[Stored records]
================================

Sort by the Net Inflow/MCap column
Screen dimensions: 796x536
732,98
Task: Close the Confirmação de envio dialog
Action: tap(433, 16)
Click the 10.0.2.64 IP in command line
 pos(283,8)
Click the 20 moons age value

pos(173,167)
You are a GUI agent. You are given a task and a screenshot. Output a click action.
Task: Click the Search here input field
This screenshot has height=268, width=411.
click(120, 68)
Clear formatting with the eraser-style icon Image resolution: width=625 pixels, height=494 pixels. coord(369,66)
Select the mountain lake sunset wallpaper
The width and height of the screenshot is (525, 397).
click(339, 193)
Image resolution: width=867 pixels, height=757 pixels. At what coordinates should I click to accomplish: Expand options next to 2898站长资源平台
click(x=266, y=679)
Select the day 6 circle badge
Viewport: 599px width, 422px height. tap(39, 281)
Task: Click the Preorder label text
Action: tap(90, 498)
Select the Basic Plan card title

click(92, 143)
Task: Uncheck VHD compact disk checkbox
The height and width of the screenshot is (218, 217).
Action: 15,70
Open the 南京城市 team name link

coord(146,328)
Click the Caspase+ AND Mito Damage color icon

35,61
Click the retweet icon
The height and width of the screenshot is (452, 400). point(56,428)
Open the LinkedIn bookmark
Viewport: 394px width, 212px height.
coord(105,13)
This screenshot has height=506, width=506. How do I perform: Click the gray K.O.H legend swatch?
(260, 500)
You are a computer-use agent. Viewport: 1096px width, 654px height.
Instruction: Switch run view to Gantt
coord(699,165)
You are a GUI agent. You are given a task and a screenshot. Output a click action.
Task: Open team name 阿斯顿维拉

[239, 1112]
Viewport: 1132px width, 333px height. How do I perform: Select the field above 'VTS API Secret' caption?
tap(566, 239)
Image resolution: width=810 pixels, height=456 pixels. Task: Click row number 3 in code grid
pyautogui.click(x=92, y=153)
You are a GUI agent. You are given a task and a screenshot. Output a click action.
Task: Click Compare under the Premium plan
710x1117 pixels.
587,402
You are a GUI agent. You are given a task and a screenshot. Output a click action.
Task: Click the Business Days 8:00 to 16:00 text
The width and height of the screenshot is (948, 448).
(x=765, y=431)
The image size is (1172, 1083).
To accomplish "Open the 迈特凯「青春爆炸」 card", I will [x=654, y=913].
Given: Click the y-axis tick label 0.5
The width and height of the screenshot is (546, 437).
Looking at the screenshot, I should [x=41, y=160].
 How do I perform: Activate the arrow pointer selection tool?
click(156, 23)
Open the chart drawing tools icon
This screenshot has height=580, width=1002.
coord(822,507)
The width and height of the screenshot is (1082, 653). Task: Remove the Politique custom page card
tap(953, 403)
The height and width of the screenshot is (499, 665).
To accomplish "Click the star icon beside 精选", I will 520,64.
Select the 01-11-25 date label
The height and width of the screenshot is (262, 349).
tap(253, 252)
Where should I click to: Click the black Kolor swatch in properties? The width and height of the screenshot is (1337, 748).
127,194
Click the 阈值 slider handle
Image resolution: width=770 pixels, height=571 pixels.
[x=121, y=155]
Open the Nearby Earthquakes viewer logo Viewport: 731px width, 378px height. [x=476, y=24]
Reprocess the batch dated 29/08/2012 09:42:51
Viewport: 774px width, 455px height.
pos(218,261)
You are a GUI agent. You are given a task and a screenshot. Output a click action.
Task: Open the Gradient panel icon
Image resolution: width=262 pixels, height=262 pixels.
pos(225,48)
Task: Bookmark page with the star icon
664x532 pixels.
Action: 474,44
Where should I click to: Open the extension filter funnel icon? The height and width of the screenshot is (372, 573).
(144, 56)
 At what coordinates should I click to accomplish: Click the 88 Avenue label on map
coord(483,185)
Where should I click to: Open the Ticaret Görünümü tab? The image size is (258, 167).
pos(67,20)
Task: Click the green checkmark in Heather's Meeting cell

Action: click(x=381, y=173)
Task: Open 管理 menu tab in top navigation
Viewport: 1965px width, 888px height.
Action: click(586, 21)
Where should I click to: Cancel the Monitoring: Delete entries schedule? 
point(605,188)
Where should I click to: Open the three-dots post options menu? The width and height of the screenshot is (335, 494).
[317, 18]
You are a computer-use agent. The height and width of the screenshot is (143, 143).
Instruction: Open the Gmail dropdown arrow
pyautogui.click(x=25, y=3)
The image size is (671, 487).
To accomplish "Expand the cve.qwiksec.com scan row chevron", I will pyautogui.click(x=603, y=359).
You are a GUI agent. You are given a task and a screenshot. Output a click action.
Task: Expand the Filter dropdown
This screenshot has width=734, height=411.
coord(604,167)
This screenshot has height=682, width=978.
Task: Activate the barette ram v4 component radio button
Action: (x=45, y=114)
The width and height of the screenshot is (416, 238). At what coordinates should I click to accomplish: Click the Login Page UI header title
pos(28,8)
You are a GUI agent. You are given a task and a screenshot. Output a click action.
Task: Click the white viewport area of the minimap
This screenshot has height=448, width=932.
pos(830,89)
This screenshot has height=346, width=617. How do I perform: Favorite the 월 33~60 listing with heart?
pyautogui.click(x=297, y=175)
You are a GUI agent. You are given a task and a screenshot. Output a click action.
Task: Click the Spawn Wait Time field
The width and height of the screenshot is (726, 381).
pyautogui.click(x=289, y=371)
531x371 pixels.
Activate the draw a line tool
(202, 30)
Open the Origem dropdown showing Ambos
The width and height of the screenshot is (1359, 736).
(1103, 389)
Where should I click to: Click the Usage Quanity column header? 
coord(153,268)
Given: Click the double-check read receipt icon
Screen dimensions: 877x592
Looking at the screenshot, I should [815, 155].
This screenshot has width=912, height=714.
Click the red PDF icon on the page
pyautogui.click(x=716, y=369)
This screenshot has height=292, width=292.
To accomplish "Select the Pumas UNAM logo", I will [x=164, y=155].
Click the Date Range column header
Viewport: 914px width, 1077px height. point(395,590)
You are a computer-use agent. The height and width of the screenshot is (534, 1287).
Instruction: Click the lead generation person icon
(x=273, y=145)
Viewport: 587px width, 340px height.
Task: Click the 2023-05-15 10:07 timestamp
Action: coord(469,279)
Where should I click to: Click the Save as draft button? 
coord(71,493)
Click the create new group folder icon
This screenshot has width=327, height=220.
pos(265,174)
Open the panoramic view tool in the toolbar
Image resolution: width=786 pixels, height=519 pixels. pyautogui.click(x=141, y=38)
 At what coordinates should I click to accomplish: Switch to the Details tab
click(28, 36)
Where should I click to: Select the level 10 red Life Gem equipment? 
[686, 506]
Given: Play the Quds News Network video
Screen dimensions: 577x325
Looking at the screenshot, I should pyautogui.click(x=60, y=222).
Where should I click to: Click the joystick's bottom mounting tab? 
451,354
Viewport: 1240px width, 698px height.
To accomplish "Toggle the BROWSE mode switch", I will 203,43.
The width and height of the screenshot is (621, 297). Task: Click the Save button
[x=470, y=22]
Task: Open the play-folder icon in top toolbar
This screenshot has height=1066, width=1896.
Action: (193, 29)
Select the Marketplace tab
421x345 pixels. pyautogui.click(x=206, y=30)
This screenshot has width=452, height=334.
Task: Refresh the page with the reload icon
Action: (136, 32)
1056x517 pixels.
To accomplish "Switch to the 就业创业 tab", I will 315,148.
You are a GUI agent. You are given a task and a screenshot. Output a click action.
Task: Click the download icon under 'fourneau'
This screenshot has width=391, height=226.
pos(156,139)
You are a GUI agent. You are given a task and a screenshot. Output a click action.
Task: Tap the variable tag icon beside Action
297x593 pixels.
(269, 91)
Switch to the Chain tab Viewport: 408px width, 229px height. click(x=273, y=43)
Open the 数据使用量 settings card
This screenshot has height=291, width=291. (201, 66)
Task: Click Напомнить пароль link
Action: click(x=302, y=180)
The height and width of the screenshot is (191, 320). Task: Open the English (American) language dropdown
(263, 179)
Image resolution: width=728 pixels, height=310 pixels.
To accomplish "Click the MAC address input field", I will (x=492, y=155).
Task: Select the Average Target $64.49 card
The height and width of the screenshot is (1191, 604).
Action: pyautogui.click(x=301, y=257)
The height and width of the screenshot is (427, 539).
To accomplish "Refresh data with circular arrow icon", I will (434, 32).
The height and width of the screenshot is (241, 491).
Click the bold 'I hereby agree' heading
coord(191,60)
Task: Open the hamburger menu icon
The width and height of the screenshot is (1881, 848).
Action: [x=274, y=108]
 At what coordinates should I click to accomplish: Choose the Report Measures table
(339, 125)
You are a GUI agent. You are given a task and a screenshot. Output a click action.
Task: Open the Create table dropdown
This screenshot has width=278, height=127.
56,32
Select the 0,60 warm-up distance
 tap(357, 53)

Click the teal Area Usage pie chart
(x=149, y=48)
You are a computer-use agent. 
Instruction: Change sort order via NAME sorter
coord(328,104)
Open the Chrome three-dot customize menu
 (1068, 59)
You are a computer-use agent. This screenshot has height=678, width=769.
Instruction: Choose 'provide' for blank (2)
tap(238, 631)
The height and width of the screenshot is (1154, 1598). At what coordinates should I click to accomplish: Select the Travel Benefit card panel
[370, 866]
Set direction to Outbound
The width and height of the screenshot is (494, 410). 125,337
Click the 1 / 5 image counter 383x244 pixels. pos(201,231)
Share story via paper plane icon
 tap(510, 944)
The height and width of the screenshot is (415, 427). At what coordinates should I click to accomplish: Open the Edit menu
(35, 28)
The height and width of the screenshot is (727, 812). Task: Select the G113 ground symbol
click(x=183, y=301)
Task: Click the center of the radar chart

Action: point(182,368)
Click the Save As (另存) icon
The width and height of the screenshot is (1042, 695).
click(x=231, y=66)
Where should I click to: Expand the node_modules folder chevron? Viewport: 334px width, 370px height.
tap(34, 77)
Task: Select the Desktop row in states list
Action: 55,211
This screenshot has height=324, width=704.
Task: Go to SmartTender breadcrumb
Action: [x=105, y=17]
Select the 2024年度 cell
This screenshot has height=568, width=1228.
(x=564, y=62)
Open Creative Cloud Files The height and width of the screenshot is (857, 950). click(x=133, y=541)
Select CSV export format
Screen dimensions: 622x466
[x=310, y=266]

================================

* _Directions for this task_
Only lines holding the word "star" belong in the answer; copy all of them from the records.

* _Output for this task_
To accomplish "Click the star icon beside 精选", I will 520,64.
Task: Bookmark page with the star icon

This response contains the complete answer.